In addition, the framework of $G_e$ is shown in Figure 3. For $G_e$ there is:

$$\{\begin{array}{l}{f}_{eij}=D\hfill \\ c_e(v_i)=\{\begin{array}{l}0,p<p_0\\ D,p\ge p_0\end{array}\hfill \end{array}$$

(3)

where $f_{eij}$ is damage flow of $G_e$, $c_e(v_i)$ is damage capacity of $G_e$, $p$ is the conditional degree value of the damaged node, and $p_0$ is the critical point of the conditional degree value of the damaged node.

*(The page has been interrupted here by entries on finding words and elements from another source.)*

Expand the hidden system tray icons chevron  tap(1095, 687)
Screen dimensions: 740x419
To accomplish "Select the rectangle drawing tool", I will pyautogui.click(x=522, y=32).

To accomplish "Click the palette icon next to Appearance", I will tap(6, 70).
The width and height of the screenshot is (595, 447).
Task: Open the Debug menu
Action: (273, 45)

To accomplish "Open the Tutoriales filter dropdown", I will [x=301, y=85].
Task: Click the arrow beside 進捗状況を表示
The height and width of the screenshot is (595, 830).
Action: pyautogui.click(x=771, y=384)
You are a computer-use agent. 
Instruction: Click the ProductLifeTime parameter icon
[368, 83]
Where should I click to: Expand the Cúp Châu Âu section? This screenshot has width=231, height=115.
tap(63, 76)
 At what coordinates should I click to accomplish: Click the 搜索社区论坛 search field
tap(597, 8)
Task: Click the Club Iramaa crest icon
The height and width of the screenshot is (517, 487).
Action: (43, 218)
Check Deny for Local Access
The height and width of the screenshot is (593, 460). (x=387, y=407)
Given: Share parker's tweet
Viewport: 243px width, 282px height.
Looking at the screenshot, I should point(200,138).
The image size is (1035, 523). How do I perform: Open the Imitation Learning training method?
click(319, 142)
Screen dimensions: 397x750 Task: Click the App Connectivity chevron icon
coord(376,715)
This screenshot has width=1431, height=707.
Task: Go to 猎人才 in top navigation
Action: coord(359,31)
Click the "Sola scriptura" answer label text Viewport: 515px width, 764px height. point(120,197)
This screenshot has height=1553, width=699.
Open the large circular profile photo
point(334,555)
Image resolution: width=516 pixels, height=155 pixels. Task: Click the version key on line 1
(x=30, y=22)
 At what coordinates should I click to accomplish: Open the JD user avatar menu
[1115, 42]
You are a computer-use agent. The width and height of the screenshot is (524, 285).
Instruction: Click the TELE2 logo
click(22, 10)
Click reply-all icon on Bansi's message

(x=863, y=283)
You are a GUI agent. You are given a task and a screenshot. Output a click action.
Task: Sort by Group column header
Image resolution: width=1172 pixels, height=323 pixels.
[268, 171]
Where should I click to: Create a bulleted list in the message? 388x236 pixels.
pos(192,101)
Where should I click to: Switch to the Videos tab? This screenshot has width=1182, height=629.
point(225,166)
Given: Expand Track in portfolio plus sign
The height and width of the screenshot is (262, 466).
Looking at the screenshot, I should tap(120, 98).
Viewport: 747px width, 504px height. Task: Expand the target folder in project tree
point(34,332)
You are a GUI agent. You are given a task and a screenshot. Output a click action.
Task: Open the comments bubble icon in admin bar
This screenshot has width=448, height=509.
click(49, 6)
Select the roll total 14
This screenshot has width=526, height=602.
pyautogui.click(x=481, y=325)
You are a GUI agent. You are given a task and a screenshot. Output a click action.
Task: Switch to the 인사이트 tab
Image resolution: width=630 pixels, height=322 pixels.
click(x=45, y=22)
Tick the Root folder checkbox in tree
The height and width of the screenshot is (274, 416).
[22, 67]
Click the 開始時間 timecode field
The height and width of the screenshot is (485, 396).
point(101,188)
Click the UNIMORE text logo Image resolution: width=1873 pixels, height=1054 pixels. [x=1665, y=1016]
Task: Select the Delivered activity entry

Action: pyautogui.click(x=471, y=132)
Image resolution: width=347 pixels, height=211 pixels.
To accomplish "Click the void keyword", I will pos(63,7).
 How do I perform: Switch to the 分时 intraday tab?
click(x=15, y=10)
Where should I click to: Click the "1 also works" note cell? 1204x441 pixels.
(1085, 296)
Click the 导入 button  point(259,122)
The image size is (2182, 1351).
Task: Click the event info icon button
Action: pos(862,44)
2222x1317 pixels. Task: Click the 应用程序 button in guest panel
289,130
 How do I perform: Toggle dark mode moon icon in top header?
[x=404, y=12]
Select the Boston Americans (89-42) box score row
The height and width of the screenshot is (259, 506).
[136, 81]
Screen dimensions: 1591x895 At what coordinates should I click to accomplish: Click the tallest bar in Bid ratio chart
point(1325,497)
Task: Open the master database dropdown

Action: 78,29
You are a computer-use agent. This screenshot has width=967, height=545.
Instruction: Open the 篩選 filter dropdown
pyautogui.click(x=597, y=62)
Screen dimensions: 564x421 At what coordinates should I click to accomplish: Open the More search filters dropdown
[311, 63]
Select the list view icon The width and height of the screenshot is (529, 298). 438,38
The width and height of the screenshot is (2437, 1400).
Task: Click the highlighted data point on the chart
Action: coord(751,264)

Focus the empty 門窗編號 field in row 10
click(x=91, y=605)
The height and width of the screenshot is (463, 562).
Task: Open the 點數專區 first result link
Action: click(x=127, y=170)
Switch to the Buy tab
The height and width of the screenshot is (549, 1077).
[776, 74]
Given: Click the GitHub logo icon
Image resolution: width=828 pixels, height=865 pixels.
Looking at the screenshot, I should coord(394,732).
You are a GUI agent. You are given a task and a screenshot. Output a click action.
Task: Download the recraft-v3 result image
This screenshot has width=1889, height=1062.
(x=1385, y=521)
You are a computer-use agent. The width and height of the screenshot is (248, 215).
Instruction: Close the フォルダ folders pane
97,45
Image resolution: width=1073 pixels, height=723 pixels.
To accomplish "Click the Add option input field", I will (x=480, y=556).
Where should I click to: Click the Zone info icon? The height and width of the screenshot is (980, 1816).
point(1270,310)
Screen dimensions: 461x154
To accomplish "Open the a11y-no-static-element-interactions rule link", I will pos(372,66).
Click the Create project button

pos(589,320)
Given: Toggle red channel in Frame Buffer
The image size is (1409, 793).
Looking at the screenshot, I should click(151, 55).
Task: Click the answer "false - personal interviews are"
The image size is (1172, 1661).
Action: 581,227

2.3. Avoidance Attribute Sub-Network

The efficiency attribute sub-network is defined as $G_a$. The damaged node in $G_a$ is determined by the subjective judgment of the damage load avoidance amount. After the judgment, the damaged path will be divided into multiple paths according to the target structure. Therefore, $G_a$ has the following two characteristics:

• The damage load avoidance amount $D(v_i)$ is related to the target avoidance degree $q$, and obeys the logistic function distribution, which can be described as [17]:

  $$\frac{dD(v_i)}{dq}=QD(v_i)[1-\frac{D(v_i)}{D}]$$

  (4)

  $$D(v_i)=\frac{1}{1+e^{-Q(q-q_0)}}D$$

  (5)

  where $Q$ is the coefficient of the avoidance degree and $q_0$ is the midpoint of the avoidance degree.
• The damage flow on the damage path is related to the exposed area of the target structure. If the number of exposed parts of the target is $k$, and $S_k$ is the exposed area of part $k$, then the path coefficient is ${\mu }_k=S_k/{\displaystyle {\sum }_{k=1}^k{S}_k}$.
  In addition, the framework of $G_a$ is shown in Figure 4. For $G_a$ there is:

  $$\{\begin{array}{l}{f}_{aij}={\mu }_{k}D\hfill \\ c_a(v_i)=D(v_i)\hfill \end{array}$$

  (6)

  where $f_{aij}$ is damage flow of $G_a$ and $c_a(v_i)$ is damage capacity of $G_a$.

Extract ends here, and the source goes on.